Did you consider building on top of Sinon.JS and only having jest do the require/detect/build-mock part? Your mock API seems very similar.


I hadn't looked at Sinon.JS before, but it does seem worth checking into...thanks!


Any plans to support AMD or just commonjs?



this is awesome. thank you for your work.


I use sinon (function mocking) and proxyquire (mock requires) for mocking with mocha and they work well.


Have you looked at JsMockito?


Wow, Facebook has been rocking the house lately with their JS contributions. Great work and thank you!


Might be a silly question, but has anyone tried Jest along with AngularJS and survived to tell the story? Mocking stuff has always been one of my biggest pain points when testing on Angular and I'm really itching to try this! Congrats folks at Facebook.


Agreed on that count. Have you come up with any good solutions for angular? I always feel like my tests end up with too much boilerplate.


Explain me how mocking is difficult with Angular? when Angular has a mocking framework.


Where did I say "difficult"? I said "pain point", which is different. In my experience, same as your sibling comment, you end up having a lot of boilerplate and it's just convoluted. Mocking out stuff should be simpler, in my opinion. How about auto-generating Jasmine spies, for example?


Resharper added jasmine support in v.7 as far as I remember. I wonder if Jest would work with Resharper out of the box, would be helpful in .NET world to have the Jest runner integrated with VS.

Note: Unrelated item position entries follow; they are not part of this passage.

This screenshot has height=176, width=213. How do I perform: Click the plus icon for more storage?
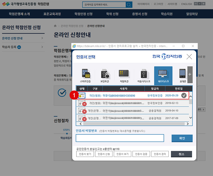pyautogui.click(x=190, y=74)
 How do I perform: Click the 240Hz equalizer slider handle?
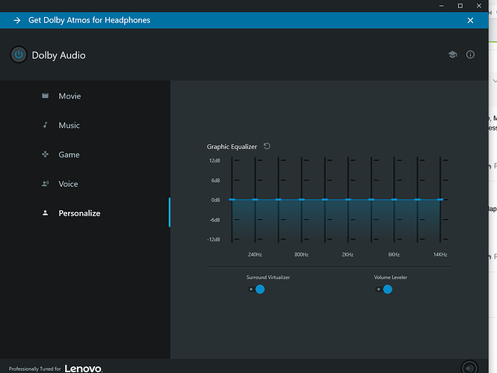coord(256,200)
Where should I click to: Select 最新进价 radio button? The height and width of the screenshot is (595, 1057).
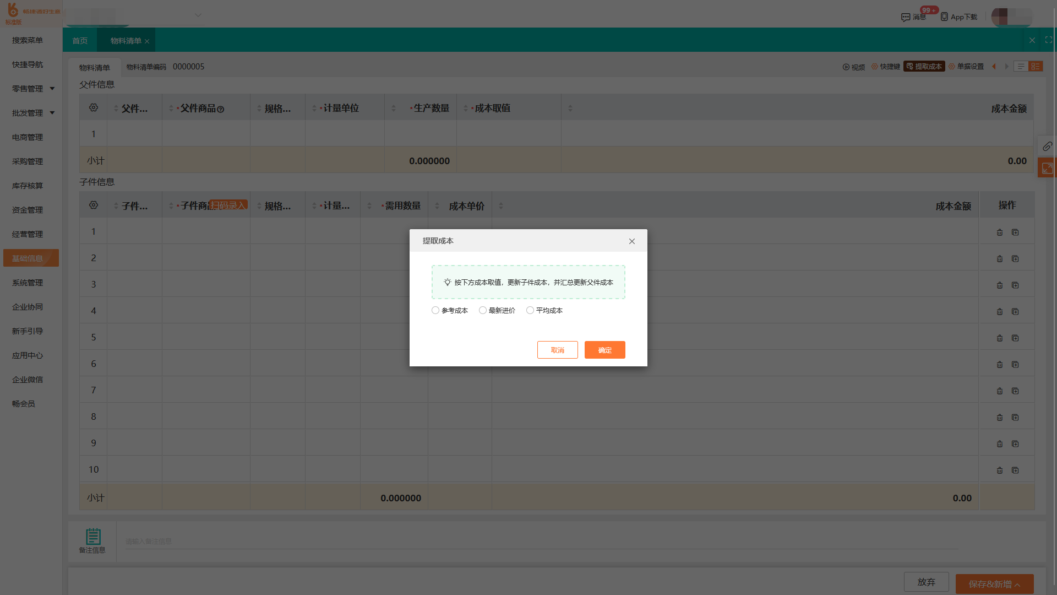coord(482,310)
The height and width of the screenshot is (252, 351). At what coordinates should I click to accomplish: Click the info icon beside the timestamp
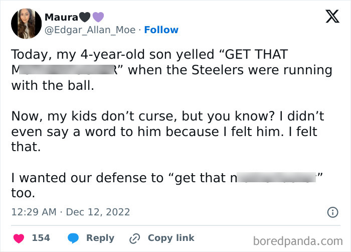click(x=332, y=212)
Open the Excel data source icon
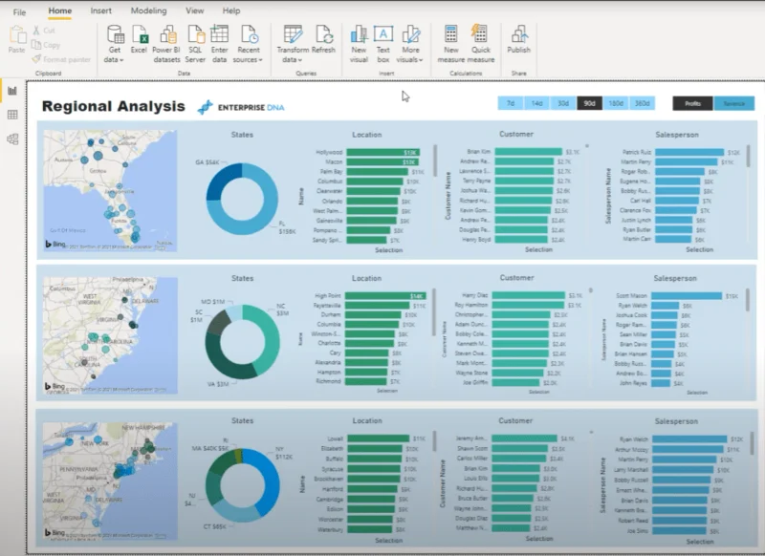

Looks interesting: the test suite for our current AngularJS project is slowly slowing down, in part because there's just more tests, but the major performance bottlenecks are:

* No parallelisation, even if test suites are all independent * DOM tests, which cause a lot of GC pauses * (probably) PhantomJS startup and initialisation (not measured)

I've done a simple optimization where my tests get split in the middle and run in two separate terminals (during development, continuous testing), but it's kinda iffy.


I wonder if they are using CoffeeScript anywhere at Facebook?

http://facebook.github.io/jest/docs/tutorial-coffeescript.ht...


We're not using CoffeeScript inside of Facebook. But we are using many ES6 features that make JS look a lot like CoffeeScript such as classes, arrow functions, rest arguments, destructuring assignment ... I figured that CoffeeScript would be a good example to show that Jest supports languages that transpile to JS :)


Curious - What are you using to transpile your ES6? Traceur?


Internally we use jstransform (github.com/facebook/jstransform) because it allows us to plug in individual transforms more easily. It's also what React uses for it's jsx transformations.

jstransform also ships with a few es6 features out of the box (classes, arrow functions, etc -- and the number is growing!), but Traceur definitely has more.


Actually our recent shortcuts-for-framer project happens to use CoffeeScript, but this is very much an outlier. https://github.com/facebook/shortcuts-for-framer


I think auto mocking modules is the most horrible trick a testing framework can pull.

So because you're too lazy to write modules with a minimum of sane dependency injection,you hack require (which is not dependency injection) to mock dependencies?

This is actually the most awfull anti pattern i've seen in javascript land yet.Unfortunatly, it's becoming the "way to go" for most developpers. Instead of making your modules pluggable and decoupled,you negates everything testing is for,you just dont write testable code.


This isn't so bad. Before DI got popular in PHP via Symfony2, we used Zend_Registry. "require" is pretty much the same thing in this context.


what is the effective difference between mocking an injected dependency and a located one?


Is it just me, or does having the background tinted red make you anxious too?


I toned it down a little bit -- hope that helps. :)


What it really needs is a GIF of Harley Quinn dancing in the background.